SALT LAKE CITY (ABC4 Sports) – For the first time since the NBA season was suspended back in March, Utah Jazz All-Star Donovan Mitchell addressed the media about a wide variety of topics.
First and foremost, Mitchell talked about his relationship with fellow All-Star Rudy Gobert, whom Mitchell admitted he was upset with after they became the first two NBA players to test positive for the coronavirus.
“Right now we’re good,” Mitchell said. “We’re going out there getting ready to hoop. It’s no secret that I wasn’t happy at the beginning. I’ve said that publicly. There’s no secret to that.”
But Mitchell said he didn’t feel the need to assuage Jazz fans fear that he and Gobert were fighting.
“I could have easily gone back and forth with whoever on Twitter and kind of addressed it,” Mitchell said. “But I was like, there’s no need for that. My teammates and my coaches know how I feel. There are moments where you are just tired of hearing it over and over. I was tired of addressing it going, that’s not true, and I know this is not true. Then you find yourself all over Twitter calling out people for no reason, so I just left it and addressed with with my teammates.”
While Mitchell and Gobert might not be best friends, that’s also not necessary to win a championship.
“Not to compare it to Shaq and Kobe,” Mitchell said. “But you look at all great duos or whatever it may be, and for us, there is going to be tension and there’s going to be back and forth. You’re not going to always get along or go out to eat or hang out with your teammates. So, that’s that.”
As for the negative comments Mitchell received on Instagram and Twitter from fans about his post on Juneteenth when he posted “Free-ish since 1865,” it definitely bothered Mitchell. But he hopes to be a leader here in Utah in the fight for racial and social justice.
“I think it opened a lot of eyes to be honest with you,” Mitchell said. “It’s easy for people to say don’t read them. It’s tough when there is outrageous and crazy comments. Then you click on to see and it’s not like they’re bots. They are people who live not only here, but in different places. I spoke out about it especially here because I live here and I play here. I think to see that after understanding that the same people that were saying what they were saying, were the same ones coming in celebrating and cheering. I think that’s where I was, and I’m not going to lie to you, pretty pissed off. Hopefully this conversation opens a lot of eyes, especially here in Utah because there is a certain stigma. There’s no secret about that here in Utah. Obviously the comments didn’t help, but for us as athletes, we wanted it to be known that we won’t stand for any of the racism and whatever else comes with that.”

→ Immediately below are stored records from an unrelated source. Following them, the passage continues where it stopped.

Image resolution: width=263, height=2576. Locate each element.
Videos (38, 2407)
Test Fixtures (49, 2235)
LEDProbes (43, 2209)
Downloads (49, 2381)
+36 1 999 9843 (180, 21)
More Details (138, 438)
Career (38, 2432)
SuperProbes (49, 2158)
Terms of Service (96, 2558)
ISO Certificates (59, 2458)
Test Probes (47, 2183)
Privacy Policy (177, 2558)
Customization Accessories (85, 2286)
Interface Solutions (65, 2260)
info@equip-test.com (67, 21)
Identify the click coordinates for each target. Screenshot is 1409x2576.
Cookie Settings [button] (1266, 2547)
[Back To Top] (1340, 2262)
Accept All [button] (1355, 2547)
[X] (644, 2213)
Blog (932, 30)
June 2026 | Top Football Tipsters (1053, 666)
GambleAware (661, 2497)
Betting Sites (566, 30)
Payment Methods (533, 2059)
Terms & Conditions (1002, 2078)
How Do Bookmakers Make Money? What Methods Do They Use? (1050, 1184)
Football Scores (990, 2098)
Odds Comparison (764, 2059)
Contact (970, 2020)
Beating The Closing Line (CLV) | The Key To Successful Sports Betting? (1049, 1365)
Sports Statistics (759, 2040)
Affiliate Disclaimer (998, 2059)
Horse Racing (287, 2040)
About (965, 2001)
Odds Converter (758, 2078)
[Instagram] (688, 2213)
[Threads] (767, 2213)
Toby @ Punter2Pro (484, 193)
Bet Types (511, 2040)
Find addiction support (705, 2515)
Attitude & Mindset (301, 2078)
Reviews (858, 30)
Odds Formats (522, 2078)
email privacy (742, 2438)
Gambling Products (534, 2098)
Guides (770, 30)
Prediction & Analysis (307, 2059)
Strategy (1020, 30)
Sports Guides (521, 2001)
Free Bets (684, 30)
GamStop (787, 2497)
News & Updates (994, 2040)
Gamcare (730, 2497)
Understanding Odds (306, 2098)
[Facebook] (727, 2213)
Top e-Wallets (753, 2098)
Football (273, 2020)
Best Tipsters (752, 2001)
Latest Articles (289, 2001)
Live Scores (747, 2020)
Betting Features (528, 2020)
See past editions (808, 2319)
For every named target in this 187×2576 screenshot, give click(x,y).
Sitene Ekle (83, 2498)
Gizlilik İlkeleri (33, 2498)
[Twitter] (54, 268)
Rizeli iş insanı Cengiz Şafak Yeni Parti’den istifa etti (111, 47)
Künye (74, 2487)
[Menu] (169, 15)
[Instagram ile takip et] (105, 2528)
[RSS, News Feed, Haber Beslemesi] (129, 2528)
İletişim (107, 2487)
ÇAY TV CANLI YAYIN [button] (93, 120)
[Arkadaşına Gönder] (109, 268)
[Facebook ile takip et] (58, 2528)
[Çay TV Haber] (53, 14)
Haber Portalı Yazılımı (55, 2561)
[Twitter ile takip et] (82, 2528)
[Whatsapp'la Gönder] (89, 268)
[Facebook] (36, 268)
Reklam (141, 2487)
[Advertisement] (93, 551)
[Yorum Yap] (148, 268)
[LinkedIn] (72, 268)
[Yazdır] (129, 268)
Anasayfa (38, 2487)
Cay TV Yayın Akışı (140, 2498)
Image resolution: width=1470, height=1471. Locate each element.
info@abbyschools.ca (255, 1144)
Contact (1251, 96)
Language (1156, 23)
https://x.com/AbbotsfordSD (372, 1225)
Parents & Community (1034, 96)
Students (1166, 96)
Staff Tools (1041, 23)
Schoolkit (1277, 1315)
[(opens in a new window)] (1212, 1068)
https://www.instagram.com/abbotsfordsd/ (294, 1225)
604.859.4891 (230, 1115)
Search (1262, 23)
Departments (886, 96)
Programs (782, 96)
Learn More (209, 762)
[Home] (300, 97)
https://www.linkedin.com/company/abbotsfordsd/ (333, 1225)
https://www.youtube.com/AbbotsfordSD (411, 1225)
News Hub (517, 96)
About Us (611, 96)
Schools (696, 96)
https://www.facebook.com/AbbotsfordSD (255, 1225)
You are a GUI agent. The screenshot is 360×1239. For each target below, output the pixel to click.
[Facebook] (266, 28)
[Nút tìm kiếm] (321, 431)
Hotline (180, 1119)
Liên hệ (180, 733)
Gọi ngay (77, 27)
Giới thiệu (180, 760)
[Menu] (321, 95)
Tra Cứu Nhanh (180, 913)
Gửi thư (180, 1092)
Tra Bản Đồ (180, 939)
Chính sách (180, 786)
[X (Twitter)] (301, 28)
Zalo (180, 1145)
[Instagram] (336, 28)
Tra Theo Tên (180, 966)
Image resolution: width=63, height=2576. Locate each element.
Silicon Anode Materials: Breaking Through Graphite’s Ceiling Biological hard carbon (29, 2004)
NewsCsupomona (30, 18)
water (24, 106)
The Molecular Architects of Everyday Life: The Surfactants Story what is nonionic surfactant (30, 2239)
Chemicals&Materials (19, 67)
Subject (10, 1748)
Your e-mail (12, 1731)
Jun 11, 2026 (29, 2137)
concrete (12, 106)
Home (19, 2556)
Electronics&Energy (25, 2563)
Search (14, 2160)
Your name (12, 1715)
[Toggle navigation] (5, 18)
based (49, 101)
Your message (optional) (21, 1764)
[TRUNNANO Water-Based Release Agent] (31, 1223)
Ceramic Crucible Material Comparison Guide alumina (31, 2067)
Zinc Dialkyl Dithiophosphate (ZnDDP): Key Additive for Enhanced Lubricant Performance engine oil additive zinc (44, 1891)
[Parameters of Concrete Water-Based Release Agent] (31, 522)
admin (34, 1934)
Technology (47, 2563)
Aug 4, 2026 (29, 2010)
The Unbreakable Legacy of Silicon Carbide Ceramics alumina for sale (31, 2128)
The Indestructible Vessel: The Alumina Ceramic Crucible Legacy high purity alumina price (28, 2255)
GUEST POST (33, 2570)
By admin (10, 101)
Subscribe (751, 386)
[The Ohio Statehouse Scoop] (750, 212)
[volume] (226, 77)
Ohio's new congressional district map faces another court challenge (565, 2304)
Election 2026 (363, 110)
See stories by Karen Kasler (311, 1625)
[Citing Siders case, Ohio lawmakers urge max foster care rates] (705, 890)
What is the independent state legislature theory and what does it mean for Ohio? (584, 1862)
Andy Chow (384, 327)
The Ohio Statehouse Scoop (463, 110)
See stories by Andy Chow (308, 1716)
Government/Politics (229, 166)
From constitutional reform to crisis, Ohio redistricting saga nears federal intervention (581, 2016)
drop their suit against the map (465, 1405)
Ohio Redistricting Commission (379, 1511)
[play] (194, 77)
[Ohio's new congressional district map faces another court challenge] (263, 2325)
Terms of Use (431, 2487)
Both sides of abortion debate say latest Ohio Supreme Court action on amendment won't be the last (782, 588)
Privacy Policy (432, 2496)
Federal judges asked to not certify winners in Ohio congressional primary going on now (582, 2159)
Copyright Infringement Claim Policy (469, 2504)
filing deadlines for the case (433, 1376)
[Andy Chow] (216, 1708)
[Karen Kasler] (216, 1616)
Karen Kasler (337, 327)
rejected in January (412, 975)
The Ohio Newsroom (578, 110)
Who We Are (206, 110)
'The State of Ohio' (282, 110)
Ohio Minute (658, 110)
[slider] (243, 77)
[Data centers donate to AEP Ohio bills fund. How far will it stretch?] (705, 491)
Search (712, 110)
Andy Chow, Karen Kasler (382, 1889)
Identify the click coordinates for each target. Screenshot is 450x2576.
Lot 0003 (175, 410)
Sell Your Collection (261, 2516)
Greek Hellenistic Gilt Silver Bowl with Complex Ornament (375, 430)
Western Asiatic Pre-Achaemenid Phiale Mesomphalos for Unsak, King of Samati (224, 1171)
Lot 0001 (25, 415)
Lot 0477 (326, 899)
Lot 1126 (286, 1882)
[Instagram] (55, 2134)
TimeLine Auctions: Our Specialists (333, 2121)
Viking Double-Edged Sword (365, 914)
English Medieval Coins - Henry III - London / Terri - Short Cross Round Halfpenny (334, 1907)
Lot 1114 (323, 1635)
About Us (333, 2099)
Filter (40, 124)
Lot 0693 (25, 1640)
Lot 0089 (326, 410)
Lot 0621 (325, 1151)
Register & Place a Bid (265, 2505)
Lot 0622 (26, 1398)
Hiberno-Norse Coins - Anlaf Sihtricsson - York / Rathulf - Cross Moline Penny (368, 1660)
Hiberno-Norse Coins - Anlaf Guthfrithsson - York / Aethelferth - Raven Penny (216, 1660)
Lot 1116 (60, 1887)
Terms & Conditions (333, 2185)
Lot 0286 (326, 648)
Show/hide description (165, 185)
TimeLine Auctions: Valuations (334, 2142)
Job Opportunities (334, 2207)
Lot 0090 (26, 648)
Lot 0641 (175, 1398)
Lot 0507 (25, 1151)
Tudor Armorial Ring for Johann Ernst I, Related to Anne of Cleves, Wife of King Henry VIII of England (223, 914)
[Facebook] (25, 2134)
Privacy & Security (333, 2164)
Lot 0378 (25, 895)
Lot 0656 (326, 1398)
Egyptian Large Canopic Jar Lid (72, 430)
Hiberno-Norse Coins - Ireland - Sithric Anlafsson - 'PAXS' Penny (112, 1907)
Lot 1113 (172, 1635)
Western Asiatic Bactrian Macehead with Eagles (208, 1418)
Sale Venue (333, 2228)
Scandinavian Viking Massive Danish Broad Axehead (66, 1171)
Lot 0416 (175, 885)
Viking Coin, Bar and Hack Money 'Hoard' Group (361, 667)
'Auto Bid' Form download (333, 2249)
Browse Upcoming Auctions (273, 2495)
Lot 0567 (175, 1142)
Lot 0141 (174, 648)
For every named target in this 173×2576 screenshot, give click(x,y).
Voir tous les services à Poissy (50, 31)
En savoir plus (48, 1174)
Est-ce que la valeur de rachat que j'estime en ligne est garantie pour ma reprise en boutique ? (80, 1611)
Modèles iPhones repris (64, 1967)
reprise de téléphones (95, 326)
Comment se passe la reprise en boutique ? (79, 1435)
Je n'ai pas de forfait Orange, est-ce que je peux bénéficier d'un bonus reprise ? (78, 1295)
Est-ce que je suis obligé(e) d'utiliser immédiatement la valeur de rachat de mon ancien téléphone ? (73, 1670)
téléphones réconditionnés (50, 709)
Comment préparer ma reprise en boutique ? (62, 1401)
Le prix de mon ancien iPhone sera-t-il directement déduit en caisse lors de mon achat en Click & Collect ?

The Jazz are still discussing what they will do in Orlando to make their voices heard.
“We use our platform not just for what we do on the court, but for what we do off the floor,” Mitchell said. “As a league, we really have to make a statement. We’re working on a bunch of things that I can’t really say right now, but I think there are a lot of things that are going to come out of us being down there in that bubble.
As for being in that bubble, Mitchell is concerned about the possible spread of the virus in the NBA bubble, but his biggest worry about restarting the season is the risk of injury.
“For not having played for 120 days or something like that and being at a complete halt,” Mitchell said. “Then, to go right into games that matter. If I do play, I’m ready to go. It’s not like I’m behind the eight ball or anything like that. But my biggest concern is the injury aspect. Obviously there are contractual implications for myself. That’s no secret as well, but that’s my biggest concern.”
The Jazz will restart the NBA season July 30th against New Orleans.